◆ TASK DETAILS ◆
Your task is to copy every line of the entries that contains "computer".

═══ INPUT RECORDS

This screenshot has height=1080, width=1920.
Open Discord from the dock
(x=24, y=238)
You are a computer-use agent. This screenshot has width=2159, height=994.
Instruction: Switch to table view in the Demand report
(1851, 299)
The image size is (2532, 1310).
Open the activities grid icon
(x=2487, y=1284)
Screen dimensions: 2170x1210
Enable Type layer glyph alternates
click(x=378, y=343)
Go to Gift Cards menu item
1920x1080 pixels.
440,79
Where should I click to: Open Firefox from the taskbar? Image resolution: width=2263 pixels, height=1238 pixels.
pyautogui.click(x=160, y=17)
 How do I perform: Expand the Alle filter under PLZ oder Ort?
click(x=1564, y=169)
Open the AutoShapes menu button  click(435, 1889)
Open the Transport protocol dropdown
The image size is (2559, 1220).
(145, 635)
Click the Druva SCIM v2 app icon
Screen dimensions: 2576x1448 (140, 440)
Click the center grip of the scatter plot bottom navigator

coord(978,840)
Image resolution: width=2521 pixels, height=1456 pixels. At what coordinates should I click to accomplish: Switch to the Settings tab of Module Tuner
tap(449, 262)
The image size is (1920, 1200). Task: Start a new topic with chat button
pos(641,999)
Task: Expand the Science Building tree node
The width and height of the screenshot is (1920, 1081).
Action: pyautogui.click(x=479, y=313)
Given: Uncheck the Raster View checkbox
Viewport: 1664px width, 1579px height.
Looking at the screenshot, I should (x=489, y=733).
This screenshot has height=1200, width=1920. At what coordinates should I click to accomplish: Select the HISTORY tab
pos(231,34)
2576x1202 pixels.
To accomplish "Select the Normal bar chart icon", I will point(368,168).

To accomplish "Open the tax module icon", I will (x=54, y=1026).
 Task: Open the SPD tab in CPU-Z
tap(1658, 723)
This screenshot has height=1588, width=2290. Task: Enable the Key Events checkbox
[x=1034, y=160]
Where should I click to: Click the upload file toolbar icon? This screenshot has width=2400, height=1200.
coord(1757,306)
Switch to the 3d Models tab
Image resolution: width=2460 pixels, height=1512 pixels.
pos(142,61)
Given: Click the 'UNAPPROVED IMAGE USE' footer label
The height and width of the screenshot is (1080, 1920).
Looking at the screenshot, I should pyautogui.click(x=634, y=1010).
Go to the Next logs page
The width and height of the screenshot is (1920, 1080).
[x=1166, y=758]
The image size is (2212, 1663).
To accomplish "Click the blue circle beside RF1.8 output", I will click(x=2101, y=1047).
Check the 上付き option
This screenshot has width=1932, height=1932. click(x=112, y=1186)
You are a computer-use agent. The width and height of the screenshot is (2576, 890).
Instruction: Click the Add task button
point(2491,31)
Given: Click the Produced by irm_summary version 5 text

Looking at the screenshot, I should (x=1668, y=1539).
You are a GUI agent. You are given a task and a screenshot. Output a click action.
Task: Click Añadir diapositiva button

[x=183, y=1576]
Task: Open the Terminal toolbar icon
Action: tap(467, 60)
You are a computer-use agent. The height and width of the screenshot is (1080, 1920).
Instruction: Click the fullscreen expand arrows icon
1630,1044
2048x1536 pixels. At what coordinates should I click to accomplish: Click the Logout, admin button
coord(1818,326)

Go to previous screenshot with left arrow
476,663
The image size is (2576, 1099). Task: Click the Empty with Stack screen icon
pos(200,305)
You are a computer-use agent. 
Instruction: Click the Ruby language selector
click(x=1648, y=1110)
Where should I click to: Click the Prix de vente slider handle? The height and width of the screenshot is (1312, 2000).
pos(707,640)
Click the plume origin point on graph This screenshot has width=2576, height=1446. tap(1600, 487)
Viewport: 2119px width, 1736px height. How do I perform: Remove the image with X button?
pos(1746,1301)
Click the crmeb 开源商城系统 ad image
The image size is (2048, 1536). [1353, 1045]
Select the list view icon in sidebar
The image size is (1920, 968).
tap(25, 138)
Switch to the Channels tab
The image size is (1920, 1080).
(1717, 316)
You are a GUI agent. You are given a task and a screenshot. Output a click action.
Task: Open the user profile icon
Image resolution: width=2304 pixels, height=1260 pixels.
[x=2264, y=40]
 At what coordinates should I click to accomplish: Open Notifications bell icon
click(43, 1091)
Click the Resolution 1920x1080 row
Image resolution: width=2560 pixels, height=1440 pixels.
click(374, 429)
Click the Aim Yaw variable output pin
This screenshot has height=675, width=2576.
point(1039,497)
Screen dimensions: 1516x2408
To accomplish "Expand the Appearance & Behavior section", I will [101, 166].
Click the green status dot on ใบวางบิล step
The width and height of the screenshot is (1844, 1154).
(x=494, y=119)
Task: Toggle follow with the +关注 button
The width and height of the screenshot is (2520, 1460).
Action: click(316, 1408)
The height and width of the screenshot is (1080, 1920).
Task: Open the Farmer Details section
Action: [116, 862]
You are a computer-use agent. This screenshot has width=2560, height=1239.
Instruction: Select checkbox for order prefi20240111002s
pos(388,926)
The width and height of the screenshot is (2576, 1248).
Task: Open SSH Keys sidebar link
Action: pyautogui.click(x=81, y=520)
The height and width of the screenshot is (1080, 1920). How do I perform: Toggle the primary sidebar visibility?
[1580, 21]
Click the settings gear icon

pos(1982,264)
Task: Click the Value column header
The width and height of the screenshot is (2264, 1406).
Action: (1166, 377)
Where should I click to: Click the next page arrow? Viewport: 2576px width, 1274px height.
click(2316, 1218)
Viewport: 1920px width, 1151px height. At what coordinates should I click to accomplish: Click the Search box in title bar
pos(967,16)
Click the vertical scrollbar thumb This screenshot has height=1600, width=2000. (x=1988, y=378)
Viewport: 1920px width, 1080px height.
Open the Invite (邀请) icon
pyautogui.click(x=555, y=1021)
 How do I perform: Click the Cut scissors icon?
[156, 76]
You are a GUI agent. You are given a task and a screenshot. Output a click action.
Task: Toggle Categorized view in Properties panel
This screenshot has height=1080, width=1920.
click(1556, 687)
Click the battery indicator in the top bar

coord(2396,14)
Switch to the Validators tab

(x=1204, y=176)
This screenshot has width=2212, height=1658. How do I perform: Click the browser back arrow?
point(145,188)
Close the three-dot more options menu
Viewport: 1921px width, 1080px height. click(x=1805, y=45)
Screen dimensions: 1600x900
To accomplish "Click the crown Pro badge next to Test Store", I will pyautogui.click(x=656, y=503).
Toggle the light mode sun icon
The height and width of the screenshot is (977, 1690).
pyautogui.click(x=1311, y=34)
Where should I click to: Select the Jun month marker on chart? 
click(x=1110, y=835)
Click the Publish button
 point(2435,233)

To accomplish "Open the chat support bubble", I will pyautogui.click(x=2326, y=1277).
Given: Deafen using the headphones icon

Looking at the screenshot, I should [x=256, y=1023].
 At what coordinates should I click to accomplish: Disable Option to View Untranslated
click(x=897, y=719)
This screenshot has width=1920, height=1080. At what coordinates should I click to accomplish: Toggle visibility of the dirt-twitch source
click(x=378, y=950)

══════

◆ TASK SOLUTION ◆
You are a computer-use agent. This screenshot has width=2159, height=994.
You are a computer-use agent. The width and height of the screenshot is (2576, 890).
You are a computer-use agent. The height and width of the screenshot is (1080, 1920).
You are a computer-use agent. 
You are a computer-use agent. This screenshot has width=2560, height=1239.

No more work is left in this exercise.